LocalAI
LocalAI copied to clipboard
feat: Vector search
Unless we have an Open Source LLM with a 1M+ token context length then we need vector search for the assistant API: https://github.com/mudler/LocalAI/issues/1273#issuecomment-1971736182
Even with a very large context length it is still far cheaper to use vector search with embeddings. It can all easily be done on CPU.
Implementation
I see three main options for adding vector search:
- Simple in-memory brute force search. We regenerate the embeddings instead of saving them to storage.
- Add one or more vector databases as a backend
- Connect to an external database
The first is easy to implement and doesn't have any upkeep because we flush everything after a restart. If we want to change chunking size or any hyperparameter it has the same cost doing a restart. There is plenty of prior art in Go:
- https://github.com/marekgalovic/anndb
- https://github.com/aws-samples/gofast-hnsw/?tab=readme-ov-file#brute-search-performance
- Milvus, Weaviate, Gorse
Even implementing HNSW or Annoy would not be difficult. The main problems I see are the classic database issues. So I am in favor of doing 1. or 3. no in-between. Although saving embeddings to a flat file could be OK, just not on the first iteration.
I did make an experiment using BadgerDB, but talked myself out of it: https://github.com/richiejp/badger-cybertron-vector/blob/main/main.go. The problem is that it complicates comparing the vectors and then we also have to maintain state between restarts.
API
Obviously we will follow the OpenAI API as in #1273, but I think it would also make sense to have some API to do simple search without an LLM. Just so people can do fuzzy search with LocalAI instead of reaching for another tool. Suggestions for how this API should look welcome.
Personally, my thought is that we should aim for something like 2... in order to get both 1 and 3. I think we should set up an interface that we require from a vector search system first - and then allow the user to select their vector search backend via configuration.
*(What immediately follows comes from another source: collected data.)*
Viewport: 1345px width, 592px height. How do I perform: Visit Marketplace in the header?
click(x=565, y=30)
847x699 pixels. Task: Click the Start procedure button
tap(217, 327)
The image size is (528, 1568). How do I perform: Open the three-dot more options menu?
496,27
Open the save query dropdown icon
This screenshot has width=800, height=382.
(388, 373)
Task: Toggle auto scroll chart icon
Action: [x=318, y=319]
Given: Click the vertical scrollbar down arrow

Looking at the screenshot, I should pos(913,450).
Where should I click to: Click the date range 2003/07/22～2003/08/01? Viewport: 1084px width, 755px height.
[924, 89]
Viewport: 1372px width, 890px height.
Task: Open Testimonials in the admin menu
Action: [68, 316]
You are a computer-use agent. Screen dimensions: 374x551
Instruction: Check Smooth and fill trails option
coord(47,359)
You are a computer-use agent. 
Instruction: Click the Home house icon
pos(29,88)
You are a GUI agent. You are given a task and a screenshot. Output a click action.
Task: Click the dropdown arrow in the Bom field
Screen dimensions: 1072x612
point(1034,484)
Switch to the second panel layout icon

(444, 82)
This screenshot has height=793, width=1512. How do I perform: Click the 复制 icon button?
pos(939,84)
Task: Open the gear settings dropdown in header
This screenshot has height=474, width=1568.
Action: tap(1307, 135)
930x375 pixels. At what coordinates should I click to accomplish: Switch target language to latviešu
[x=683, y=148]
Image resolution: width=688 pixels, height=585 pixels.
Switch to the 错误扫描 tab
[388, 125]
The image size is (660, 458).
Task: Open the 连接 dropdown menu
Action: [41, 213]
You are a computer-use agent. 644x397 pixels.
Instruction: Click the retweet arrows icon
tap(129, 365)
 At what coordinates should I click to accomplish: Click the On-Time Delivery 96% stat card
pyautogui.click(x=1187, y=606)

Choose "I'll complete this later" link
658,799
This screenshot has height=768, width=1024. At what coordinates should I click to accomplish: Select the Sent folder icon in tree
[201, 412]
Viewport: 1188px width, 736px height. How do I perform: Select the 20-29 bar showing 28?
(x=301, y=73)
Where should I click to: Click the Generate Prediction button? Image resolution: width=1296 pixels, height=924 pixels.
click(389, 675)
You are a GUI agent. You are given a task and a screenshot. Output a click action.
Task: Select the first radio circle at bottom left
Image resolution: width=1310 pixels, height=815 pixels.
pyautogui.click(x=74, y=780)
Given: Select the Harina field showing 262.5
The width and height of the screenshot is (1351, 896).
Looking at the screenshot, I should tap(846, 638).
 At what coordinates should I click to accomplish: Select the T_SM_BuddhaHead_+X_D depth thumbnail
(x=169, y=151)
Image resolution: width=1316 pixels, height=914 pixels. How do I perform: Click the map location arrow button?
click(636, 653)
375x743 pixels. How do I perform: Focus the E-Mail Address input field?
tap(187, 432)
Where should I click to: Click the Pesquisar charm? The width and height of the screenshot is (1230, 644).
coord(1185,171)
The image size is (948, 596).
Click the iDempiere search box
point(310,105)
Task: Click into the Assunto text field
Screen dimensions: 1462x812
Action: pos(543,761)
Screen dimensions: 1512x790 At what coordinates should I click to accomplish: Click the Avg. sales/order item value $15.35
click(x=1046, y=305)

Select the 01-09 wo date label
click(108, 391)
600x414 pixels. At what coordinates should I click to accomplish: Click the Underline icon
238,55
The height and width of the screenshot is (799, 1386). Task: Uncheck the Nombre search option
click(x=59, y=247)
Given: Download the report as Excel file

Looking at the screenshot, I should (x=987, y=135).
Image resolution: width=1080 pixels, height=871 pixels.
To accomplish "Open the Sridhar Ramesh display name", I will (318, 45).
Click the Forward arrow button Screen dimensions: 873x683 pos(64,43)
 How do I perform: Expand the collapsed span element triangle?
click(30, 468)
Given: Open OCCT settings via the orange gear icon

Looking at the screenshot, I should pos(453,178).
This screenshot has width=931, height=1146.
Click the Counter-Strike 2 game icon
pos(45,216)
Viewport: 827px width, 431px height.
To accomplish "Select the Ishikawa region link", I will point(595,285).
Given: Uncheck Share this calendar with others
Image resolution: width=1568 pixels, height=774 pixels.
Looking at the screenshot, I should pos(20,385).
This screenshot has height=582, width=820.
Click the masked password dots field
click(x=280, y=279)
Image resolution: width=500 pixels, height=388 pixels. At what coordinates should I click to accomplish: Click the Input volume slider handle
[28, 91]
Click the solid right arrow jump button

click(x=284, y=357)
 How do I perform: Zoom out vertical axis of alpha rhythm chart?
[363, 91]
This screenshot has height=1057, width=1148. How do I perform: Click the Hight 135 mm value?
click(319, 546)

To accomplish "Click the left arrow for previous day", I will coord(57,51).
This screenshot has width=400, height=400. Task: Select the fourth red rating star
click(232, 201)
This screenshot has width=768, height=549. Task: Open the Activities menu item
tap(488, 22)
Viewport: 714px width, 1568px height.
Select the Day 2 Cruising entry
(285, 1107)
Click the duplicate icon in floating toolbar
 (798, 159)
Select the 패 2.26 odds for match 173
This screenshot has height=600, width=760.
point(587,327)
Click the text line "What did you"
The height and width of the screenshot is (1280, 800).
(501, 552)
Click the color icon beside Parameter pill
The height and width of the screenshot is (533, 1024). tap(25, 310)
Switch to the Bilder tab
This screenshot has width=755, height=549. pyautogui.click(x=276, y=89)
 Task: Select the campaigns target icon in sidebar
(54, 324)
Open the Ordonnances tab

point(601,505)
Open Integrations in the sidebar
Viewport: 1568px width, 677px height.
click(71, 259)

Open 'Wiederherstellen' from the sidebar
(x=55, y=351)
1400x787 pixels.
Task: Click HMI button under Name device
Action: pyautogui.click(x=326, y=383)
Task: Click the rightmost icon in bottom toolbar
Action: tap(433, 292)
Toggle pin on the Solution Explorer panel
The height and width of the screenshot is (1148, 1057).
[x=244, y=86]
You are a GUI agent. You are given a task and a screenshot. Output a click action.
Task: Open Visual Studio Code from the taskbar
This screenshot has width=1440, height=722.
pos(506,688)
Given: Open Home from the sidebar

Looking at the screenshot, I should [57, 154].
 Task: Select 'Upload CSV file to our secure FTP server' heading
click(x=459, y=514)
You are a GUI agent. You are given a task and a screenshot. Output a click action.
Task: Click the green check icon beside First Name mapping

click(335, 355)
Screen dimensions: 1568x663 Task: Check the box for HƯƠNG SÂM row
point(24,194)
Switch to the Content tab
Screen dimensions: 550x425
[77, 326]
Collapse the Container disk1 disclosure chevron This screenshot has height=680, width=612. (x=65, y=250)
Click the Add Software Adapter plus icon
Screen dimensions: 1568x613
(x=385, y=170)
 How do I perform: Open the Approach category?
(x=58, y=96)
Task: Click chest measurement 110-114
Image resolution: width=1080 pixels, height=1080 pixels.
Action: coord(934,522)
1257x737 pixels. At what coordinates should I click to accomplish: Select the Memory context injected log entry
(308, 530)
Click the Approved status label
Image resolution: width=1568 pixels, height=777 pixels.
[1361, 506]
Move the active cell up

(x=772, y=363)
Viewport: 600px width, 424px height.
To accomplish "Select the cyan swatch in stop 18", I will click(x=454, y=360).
I'll definitely need to do some research to see if what I'm proposing even makes sense - but I assume that no matter the vector search backend, the interface we'll need to interact with should be fairly constant.
I'm assuming that in many production cases, people will want to use an external vector search database, as they will definitely have better performance than anything we make :D
However, for the sake of our tests and quick development cycles, I like the idea of a really quick "in memory" backend - the fewer external dependencies in that case the better.
Notably, I don't think these should be exactly the same as our gRPC generation backends - this might be better accomplished with a simple go interface.
I went ahead and added to the gRPC backend before seeing your post (I'll create a WIP PR shortly). Possibly it's too much of a break from the existing backends and is overloading the interface. However my feeling is also that a simple interface can cover most use cases as you say. I created an interface that is similar to a basic key-value store and is column orientated like most the vector databases I have seen.
It won't cover hybrid (i.e. non vector) searches and creating indexes. I can see uses for that, but for now I hope it is enough just to split the entries into groups.
service Backend {
...
rpc StoresSet(StoresSetOptions) returns (Result) {}
rpc StoresDelete(StoresDeleteOptions) returns (Result) {}
rpc StoresGet(StoresGetOptions) returns (StoresGetResult) {}
rpc StoresFind(StoresFindOptions) returns (StoresFindResult) {}
}
message StoresKey {
// TODO: Add shard/database/file ID to separate unrelated embeddings
repeated float Floats = 1;
}
message StoresValue {
bytes Bytes = 1;
}
message StoresSetOptions {
repeated StoresKey Keys = 1;
repeated StoresValue Values = 2;
}
message StoresDeleteOptions {
repeated StoresKey Keys = 1;
}
message StoresGetOptions {
repeated StoresKey Key = 1;
}
message StoresGetResult {
repeated StoresKey Keys = 1;
repeated StoresValue Values = 2;
}
message StoresFindOptions {
StoresKey Key = 1;
int32 TopK = 2;
}
message StoresFindResult {
repeated StoresKey Keys = 1;
repeated StoresValue Values = 2;
repeated float Similarities = 3;
}
The PR now implements an internal gRPC API with vector search. The next step is to create an HTTP API which mirrors the gRPC one in my current thinking. Then some e2e testing with an external script can be done or with the HTTP Go tests.
I added a HTTP API which mirrors the gRPC API and some very basic tests for that.
Ah, and now I see colBERT: https://jina.ai/news/what-is-colbert-and-late-interaction-and-why-they-matter-in-search/
Probably at the very least an ID field is needed so that the embedding vector is not being used as an ID.